To start with a historical backdrop, those that purchased CBS (NYSE: CBS) shares in the throes of the recession in early 2009 could have realized an eight-fold gain at the stock’s recent quotation. Many on Wall Street thought the company might never bounce back from the drying up of advertising spending, particularly in the broadcast (traditional network) and radio markets. Still, to investors’ delight, management continued to invest in quality programming content, along with expanding its cable television presence and taking measures to lift margins. Today, share profits are growing at a steady clip, with accretion also stemming from share-repurchase activity. Having turned the ship around, given a stable environment, CBS may well have several more years of steady earnings gains in store.

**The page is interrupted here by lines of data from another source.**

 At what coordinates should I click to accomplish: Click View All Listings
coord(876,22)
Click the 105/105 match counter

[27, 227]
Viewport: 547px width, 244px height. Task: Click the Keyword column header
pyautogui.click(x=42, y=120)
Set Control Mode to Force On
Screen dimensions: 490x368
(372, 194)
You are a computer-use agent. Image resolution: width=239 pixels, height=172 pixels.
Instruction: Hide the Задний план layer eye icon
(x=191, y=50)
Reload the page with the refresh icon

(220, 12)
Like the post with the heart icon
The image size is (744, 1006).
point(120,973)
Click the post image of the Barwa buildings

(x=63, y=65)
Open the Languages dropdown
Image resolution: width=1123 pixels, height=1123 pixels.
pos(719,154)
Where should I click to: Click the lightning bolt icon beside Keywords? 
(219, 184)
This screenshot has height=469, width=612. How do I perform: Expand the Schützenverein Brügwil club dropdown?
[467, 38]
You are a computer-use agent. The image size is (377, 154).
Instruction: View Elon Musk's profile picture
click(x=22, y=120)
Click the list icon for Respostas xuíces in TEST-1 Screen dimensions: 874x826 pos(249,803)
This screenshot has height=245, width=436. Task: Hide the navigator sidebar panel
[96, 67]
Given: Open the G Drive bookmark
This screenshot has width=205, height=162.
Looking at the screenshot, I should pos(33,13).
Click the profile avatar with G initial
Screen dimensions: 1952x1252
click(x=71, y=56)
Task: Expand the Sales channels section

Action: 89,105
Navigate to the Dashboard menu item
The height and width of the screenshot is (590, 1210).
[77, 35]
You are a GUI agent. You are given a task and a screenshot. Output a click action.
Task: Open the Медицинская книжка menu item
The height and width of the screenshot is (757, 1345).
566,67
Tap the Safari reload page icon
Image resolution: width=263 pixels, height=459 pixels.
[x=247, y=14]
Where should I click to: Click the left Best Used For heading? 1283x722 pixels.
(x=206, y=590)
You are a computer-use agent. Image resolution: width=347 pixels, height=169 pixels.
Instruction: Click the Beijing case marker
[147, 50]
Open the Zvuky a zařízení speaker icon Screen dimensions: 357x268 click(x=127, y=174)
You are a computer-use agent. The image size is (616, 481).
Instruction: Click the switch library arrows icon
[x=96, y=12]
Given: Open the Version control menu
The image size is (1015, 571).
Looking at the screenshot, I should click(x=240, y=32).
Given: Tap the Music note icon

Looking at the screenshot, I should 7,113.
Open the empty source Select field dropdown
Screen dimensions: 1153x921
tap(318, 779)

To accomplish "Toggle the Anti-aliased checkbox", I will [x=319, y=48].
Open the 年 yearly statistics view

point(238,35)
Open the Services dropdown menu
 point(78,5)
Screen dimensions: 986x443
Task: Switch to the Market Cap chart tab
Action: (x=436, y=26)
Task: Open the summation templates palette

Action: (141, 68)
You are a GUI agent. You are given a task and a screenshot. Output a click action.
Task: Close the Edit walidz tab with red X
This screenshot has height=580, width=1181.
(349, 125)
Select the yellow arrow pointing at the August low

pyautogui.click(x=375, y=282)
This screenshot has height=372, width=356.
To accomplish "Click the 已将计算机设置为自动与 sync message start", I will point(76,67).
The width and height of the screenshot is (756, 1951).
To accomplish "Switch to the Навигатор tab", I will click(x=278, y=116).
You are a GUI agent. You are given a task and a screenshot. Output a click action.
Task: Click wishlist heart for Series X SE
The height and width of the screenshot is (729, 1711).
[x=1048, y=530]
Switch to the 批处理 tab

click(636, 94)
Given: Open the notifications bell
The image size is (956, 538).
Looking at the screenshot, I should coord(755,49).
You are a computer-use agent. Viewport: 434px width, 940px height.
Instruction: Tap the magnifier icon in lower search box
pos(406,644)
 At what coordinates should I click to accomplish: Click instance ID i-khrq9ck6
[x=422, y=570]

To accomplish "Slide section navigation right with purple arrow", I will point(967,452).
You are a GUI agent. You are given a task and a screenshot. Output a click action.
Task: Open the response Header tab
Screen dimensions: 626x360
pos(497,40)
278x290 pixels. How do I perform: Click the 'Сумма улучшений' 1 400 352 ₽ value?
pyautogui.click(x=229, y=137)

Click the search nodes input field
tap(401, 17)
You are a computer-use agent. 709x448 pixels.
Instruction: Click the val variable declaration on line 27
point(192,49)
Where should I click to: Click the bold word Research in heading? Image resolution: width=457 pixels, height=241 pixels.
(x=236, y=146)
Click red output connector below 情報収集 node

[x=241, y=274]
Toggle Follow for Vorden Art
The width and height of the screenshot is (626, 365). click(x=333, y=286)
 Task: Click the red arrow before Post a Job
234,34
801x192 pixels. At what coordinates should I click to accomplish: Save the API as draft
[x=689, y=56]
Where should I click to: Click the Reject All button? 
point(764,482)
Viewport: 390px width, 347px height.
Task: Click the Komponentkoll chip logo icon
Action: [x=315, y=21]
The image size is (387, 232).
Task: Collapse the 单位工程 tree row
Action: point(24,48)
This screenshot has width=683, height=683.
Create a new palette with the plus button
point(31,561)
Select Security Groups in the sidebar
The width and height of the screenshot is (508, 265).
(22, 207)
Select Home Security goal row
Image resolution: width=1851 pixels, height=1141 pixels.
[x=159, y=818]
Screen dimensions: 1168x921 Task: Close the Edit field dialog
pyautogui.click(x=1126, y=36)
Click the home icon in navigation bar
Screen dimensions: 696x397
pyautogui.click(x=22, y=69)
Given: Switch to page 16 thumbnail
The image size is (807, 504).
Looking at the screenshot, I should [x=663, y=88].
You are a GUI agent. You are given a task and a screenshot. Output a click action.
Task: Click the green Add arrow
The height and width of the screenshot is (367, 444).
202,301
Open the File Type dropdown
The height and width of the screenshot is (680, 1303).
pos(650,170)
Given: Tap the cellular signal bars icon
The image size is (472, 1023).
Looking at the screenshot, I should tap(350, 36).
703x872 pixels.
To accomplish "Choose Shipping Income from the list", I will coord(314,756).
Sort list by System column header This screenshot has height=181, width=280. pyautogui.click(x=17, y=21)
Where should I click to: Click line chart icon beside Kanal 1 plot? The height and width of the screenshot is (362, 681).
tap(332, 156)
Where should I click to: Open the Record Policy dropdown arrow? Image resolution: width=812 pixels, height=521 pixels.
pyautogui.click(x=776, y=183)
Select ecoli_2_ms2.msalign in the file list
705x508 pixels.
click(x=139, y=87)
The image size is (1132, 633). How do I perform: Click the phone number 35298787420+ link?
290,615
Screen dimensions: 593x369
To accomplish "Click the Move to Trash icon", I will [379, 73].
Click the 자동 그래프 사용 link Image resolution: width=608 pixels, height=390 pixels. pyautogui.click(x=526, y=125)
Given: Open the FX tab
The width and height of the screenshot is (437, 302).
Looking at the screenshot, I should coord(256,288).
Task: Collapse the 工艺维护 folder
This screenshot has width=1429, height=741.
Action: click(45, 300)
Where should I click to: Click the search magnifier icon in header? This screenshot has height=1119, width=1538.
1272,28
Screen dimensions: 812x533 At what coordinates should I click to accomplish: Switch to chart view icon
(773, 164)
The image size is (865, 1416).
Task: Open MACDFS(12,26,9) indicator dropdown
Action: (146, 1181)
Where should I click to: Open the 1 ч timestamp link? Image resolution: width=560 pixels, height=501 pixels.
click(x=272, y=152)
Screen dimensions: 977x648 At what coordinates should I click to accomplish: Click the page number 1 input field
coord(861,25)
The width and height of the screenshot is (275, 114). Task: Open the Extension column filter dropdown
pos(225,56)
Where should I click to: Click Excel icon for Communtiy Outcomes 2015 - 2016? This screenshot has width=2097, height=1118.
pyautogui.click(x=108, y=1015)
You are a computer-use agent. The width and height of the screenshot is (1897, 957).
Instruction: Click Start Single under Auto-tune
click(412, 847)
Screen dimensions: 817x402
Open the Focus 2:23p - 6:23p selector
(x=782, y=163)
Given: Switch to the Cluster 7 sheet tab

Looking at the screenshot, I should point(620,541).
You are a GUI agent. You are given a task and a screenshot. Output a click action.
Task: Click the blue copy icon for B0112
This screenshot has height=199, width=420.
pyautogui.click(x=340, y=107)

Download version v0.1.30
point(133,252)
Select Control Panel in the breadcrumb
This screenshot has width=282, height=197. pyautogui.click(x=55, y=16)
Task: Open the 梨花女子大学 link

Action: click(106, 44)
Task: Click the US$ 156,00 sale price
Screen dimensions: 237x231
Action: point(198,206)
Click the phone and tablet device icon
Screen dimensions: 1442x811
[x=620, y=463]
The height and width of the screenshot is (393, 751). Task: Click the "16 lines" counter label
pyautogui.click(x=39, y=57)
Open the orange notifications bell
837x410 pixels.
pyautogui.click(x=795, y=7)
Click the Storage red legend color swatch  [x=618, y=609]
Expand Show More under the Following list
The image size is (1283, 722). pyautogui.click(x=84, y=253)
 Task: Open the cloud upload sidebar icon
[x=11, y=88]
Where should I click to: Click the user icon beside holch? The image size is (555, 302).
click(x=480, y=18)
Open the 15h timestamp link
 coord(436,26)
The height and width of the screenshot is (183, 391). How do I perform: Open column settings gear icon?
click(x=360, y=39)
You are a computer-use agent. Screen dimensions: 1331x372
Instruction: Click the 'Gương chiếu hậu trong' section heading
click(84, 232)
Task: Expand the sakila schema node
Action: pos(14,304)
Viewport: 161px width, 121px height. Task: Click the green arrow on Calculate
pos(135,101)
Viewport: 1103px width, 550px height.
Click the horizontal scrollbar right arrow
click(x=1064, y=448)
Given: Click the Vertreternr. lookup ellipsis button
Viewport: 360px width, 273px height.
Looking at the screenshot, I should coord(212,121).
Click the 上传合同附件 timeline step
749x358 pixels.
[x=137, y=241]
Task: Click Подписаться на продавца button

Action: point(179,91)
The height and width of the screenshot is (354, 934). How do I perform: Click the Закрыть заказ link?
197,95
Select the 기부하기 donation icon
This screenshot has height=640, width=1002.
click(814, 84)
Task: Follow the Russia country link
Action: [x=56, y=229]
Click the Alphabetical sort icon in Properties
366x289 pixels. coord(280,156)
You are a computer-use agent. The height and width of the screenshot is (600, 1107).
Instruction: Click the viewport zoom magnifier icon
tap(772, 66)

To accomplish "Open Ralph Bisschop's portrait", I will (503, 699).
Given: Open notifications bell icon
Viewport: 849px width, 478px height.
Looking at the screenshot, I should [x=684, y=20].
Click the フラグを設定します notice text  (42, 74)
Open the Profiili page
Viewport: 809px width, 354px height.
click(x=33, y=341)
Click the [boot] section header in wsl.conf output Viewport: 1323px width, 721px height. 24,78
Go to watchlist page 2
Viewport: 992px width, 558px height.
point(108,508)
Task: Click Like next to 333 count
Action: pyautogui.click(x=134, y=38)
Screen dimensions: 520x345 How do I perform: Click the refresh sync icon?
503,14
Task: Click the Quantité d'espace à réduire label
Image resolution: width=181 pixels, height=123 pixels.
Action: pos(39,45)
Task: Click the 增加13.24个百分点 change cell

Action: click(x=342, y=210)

Strong Ratings and Syndication Sales
Prime-time hits such as NCIS are allowing for relatively stable ad revenues. In fact, CBS recently led all networks with seven of the top-ten viewed programs on a weekly basis. In addition to mastering the art of the crime drama, CBS’ sports broadcasts are highly rated and provide an outlet for promotion of upcoming programs. Plus, not only relying on its seasoned shows, newly launched series including Vegas and Elementary hold promise. We expect CBS to remain the viewership leader for some time to come based on its possibly-unprecedented dominance on the ratings front.
Years of top-notch programming production have created a base for exceptional demand for syndicated shows. Certainly, CBS is benefiting from rising syndication revenues for the likes of CSI and other series. Looking ahead, the trend should persist, as programs such as The Good Wife, NCIS, Blue Bloods, and Hawaii Five-O all are sold to cable over the next two years. The result has been a diversification of the revenue stream, with advertising now contributing roughly a 44% and falling percentage of the total.
This is in contrast to entities that continue to depend primarily on ad market improvements for profit advances. Namely, station owners like Sinclair Broadcast Group (NASDAQ: SBGI) and Belo Corp. (NYSE: BLC) own stations in small- and mid-sized markets. Their earnings gain support from events such as presidential and midterm election advertising, as well as sports broadcasts like the Olympics. The stocks can be considered yield plays, as the cash rich firms dole out the majority of earnings as dividends.
CBS’ Cable Networks
Not known for cable television, CBS is the owner of the Showtime, CBS Sports Network, and Smithsonian Networks units. Its cable-based profits are climbing nicely behind higher subscription counts and affiliate revenues, rendering them a source of bottom-line expansion. Showtime’s Homeland series is attracting viewers, while management, not resting on its laurels, is rolling out further dramatic programs on that network. Ongoing increases in cable audience numbers ought to assist income results over time at the Cable Networks division.
Summing it Up
CBS’ stock is one to purchase and tuck away, believing it is backed by an impressive base of network and content assets, as well as a sound operating strategy. CBS Corp. does not own a film studio, contrary to most media conglomerates. It is forging ahead with its proven broadcast network, where it is the chart topper in the ratings books by far, disregarding FOX’s American Idol. CBS owns most of its large-market network affiliates, boosting its cash flows. And, the company puts its cash to good use, repurchasing shares and paying a modest dividend. Readers will want to accumulate CBS shares for long-term total return, along with SBGI and BLC as income selections.